Hobby Farms

BALE GRAZING

-

Some stockmen speed up the process of adding organic matter to their soils by doing their winter feeding on the poorest soils. This can be done by keeping the cattle on that field or pasture for winter and always moving the feeding area or bale feeders so the animals leave manure over most of the field or pasture by winter’s end. Haying and hauling the hay off takes nutrients from the land and doesn’t return them, depleting soil fertility over time, but feeding the livestock on that field puts the nutrients back.

Bale grazing (letting cattle eat big bales out in the field) is the ultimate in adding nutrients back to the soil. This feeding method involves leaving the bales in the field where they are made, or bringing bales to a field that needs more nutrients and setting the bales out ahead of time for winter-feeding. Some stockmen simply turn cattle into the whole field of big bales, and others reduce waste by using electric fence to confine the cows to just a few bales at a time, moving the fence as those bales are eaten.

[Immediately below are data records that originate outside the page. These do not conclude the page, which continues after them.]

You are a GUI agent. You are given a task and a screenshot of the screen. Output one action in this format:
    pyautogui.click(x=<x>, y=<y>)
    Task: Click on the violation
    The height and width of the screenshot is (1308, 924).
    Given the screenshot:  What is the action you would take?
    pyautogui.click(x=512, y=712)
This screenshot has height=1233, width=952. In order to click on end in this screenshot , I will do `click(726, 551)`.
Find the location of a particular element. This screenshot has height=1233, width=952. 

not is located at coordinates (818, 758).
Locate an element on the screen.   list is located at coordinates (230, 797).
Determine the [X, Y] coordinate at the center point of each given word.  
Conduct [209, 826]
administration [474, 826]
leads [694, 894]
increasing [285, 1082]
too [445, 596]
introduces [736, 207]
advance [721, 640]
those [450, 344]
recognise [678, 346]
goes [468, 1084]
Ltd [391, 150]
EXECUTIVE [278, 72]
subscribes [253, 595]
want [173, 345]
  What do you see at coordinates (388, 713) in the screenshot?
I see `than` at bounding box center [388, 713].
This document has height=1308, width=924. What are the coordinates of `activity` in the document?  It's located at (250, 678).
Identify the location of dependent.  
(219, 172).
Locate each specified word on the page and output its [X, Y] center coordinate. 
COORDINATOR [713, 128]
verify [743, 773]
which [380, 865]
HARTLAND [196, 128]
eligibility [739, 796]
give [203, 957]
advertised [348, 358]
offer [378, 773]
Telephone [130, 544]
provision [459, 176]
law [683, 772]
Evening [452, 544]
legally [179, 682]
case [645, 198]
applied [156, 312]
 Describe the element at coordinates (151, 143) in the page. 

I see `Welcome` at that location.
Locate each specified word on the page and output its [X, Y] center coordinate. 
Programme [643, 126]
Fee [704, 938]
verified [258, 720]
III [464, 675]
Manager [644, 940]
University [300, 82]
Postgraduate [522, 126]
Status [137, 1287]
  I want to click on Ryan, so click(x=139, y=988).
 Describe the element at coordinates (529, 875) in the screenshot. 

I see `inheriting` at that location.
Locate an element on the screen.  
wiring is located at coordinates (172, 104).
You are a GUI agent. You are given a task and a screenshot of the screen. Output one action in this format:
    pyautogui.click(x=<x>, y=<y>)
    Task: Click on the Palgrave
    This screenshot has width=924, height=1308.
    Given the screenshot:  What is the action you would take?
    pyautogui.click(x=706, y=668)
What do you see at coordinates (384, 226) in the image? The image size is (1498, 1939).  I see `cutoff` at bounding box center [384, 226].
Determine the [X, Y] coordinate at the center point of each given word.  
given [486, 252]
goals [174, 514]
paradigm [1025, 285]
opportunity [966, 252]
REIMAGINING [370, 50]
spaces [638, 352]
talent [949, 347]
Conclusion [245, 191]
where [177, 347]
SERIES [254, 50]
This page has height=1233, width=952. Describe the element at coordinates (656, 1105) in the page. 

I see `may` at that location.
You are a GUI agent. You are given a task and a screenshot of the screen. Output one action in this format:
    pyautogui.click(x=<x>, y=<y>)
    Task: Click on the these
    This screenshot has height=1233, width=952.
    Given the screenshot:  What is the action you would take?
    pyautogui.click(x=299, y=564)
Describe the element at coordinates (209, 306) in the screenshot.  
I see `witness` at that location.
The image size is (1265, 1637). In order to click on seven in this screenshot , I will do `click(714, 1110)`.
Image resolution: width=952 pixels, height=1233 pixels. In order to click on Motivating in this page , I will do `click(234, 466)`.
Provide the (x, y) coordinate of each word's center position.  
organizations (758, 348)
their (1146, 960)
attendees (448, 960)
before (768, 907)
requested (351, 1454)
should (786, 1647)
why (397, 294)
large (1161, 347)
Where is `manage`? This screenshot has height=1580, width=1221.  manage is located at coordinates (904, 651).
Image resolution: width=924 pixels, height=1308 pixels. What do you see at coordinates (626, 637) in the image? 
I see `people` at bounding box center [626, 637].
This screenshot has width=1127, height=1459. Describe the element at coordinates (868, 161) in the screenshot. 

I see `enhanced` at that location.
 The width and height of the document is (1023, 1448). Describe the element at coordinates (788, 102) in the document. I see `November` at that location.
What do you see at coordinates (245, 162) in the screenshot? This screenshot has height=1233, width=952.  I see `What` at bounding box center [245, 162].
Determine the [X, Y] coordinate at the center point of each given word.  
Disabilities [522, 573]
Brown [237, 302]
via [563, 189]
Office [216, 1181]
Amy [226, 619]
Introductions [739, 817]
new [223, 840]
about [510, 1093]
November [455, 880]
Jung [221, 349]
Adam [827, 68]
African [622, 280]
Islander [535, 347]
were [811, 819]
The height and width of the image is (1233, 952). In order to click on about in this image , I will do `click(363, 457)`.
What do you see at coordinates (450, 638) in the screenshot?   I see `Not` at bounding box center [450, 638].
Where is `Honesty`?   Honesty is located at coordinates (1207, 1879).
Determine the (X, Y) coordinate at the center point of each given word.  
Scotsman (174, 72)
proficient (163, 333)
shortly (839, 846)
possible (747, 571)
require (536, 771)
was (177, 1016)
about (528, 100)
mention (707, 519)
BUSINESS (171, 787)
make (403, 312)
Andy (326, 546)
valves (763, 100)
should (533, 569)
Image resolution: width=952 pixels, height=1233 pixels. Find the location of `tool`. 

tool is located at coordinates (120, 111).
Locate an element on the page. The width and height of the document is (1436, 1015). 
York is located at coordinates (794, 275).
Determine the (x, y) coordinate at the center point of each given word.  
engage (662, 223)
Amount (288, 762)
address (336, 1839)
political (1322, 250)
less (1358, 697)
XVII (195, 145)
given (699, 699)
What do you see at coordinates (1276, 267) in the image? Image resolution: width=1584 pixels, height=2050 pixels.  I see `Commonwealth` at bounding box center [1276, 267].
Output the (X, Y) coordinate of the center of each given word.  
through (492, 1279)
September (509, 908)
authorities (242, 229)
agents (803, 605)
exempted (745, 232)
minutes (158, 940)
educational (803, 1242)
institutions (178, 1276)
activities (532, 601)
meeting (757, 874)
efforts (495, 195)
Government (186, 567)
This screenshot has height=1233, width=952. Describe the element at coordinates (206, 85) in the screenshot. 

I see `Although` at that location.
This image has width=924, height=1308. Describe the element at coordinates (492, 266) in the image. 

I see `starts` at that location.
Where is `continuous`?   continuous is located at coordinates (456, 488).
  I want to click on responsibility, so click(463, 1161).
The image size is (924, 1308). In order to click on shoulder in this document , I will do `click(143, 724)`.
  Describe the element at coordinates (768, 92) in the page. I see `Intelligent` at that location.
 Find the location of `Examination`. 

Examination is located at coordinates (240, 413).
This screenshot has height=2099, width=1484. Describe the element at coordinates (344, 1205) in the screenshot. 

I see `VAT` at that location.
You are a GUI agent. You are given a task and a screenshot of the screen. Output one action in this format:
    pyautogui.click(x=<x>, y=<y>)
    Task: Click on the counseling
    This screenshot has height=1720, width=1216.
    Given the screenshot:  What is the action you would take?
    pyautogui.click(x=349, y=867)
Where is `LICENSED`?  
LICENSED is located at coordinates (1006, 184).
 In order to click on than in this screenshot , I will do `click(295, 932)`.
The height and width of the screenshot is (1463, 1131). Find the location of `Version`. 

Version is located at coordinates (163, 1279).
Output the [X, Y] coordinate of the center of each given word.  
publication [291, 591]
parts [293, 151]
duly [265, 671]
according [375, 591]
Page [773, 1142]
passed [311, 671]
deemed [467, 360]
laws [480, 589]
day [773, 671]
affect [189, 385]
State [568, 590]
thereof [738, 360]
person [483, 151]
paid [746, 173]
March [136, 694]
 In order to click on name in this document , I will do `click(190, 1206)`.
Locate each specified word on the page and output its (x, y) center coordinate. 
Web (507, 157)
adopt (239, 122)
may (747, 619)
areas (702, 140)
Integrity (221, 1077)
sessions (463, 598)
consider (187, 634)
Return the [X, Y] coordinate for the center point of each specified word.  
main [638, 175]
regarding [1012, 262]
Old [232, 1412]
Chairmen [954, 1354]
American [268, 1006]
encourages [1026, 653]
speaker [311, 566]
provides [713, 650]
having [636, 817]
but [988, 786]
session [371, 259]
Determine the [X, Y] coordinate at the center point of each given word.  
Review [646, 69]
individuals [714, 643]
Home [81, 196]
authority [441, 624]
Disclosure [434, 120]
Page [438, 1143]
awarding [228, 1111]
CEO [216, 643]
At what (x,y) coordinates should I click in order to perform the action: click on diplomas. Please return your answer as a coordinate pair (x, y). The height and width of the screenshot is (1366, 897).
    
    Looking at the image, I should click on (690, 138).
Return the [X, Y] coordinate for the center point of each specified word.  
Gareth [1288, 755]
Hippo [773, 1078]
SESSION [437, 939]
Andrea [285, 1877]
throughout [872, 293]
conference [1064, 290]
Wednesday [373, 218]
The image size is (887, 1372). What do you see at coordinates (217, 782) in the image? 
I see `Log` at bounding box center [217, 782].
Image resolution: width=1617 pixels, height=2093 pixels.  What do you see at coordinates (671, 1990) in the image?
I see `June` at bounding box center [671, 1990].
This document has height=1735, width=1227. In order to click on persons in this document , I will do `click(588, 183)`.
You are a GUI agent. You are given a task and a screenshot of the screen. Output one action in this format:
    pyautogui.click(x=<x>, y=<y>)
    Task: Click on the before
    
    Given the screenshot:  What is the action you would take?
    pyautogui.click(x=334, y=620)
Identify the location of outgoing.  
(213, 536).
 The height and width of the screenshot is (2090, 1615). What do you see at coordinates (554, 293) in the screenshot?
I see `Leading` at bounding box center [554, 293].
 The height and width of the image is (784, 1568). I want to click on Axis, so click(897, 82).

There is always some “wasted” hay with big bale feeders or bale grazing; cattle won’t eat the hay they’ve pulled out onto the ground and walked on, pooped on or laid on. When you look at the big picture, however, there’s no such thing as waste; uneaten forage serves as litter and “free fertilizer,” resulting in improved soil health and increased production.

All the organic matter — the “wasted” hay and urine/manure mixed into it — also improves water-holding capacity of the soil. During drought, the greenest areas of the field are where those bales were earlier and a 30-foot circle around them where the cows were concentrat­ing their urine/manure. This organic matter will improve production for at least 5 years. It’s a fast way to improve a pasture, but if you have a large farm or ranch, it’s a slow way to cover it all, because you generally can only cover one pasture per winter.

If you do a different field every year, and always do the worst ones, bale grazing will improve production on those fields for the next several years and add more soil carbon over the long term. Bale grazing, along with improved pasture management for increased animal impact, can soon make an obvious difference in soil health.